▶ **What to produce**
Return in full each line of the records below that contains the string "This". Case counts.

▶ **Exercise data**

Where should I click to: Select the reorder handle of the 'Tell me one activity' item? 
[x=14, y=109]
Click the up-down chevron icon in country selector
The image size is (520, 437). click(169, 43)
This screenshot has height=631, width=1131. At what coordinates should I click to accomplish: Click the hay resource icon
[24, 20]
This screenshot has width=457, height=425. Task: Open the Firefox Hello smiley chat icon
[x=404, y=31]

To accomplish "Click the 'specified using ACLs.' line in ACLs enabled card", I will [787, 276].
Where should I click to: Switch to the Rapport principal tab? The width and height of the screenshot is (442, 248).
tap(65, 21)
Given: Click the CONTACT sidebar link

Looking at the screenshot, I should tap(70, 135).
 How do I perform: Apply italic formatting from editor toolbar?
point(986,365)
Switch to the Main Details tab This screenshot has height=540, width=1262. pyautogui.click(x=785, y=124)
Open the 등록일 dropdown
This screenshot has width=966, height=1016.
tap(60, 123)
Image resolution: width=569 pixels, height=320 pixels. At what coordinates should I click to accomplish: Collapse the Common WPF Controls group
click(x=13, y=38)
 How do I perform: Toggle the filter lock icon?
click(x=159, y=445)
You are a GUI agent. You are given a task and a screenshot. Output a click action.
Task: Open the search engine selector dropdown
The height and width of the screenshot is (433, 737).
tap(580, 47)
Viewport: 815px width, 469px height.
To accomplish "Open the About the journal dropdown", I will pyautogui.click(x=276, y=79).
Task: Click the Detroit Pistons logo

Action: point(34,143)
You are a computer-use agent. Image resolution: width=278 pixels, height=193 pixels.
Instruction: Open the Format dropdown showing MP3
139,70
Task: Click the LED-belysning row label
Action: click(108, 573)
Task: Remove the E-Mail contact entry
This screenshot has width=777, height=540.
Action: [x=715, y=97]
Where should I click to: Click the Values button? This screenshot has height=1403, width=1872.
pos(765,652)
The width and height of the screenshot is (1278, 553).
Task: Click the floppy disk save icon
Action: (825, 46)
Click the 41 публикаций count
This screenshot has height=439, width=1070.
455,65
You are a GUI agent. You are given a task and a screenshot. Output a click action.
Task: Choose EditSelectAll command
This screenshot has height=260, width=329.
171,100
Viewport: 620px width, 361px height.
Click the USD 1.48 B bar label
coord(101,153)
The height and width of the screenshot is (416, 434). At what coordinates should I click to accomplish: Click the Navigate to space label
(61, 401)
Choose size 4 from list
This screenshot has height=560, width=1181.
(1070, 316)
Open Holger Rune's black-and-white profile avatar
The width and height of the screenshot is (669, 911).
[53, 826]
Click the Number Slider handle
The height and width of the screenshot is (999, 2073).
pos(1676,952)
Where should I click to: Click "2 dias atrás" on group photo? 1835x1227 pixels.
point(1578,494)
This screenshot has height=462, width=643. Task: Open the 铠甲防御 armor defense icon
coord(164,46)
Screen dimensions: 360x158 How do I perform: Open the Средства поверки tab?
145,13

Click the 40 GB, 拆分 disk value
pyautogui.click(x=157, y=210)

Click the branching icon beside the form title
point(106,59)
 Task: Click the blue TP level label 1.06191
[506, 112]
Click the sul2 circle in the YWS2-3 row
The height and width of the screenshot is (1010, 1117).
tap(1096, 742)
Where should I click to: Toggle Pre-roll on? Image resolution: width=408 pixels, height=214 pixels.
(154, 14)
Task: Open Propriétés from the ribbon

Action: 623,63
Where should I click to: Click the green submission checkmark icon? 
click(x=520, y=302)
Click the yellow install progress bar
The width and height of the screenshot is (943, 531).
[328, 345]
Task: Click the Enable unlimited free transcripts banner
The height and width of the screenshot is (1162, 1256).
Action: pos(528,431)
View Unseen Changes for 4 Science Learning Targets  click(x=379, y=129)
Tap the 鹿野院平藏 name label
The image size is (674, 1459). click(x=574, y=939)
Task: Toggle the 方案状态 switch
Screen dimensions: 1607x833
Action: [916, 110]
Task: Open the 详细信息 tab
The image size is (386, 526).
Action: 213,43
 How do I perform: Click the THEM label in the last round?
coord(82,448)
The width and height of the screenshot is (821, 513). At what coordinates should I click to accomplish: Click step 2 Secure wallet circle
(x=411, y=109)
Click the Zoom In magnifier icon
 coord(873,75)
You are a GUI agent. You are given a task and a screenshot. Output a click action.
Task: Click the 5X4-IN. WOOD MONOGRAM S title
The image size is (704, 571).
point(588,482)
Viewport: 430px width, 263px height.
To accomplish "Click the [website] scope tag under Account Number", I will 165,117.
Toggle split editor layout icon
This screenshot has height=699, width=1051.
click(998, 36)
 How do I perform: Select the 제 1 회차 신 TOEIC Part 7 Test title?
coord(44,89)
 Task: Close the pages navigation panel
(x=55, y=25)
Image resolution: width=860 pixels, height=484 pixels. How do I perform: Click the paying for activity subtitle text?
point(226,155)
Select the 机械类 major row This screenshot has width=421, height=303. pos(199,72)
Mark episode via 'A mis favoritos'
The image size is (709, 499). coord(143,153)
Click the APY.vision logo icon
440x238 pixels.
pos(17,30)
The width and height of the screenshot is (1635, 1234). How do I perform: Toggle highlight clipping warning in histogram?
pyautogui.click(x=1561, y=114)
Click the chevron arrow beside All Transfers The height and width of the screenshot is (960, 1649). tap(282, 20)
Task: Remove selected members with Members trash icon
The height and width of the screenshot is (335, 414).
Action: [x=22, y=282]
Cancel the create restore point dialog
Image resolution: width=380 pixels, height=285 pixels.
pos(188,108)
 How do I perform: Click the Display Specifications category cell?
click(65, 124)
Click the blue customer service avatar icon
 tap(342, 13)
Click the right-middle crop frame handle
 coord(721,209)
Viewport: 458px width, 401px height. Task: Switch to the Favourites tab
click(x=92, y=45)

▶ **Answer for the task**
This screenshot has height=631, width=1131. At what coordinates should I click to accomplish: Click the hay resource icon
This screenshot has width=457, height=425. Task: Open the Firefox Hello smiley chat icon
Switch to the Main Details tab This screenshot has height=540, width=1262. pyautogui.click(x=785, y=124)
This screenshot has width=966, height=1016.
This screenshot has width=777, height=540.
Where should I click to: Click the Values button? This screenshot has height=1403, width=1872.
This screenshot has height=439, width=1070.
This screenshot has height=260, width=329.
This screenshot has height=560, width=1181.
This screenshot has height=462, width=643. Task: Open the 铠甲防御 armor defense icon
This screenshot has height=699, width=1051.
Select the 机械类 major row This screenshot has width=421, height=303. pos(199,72)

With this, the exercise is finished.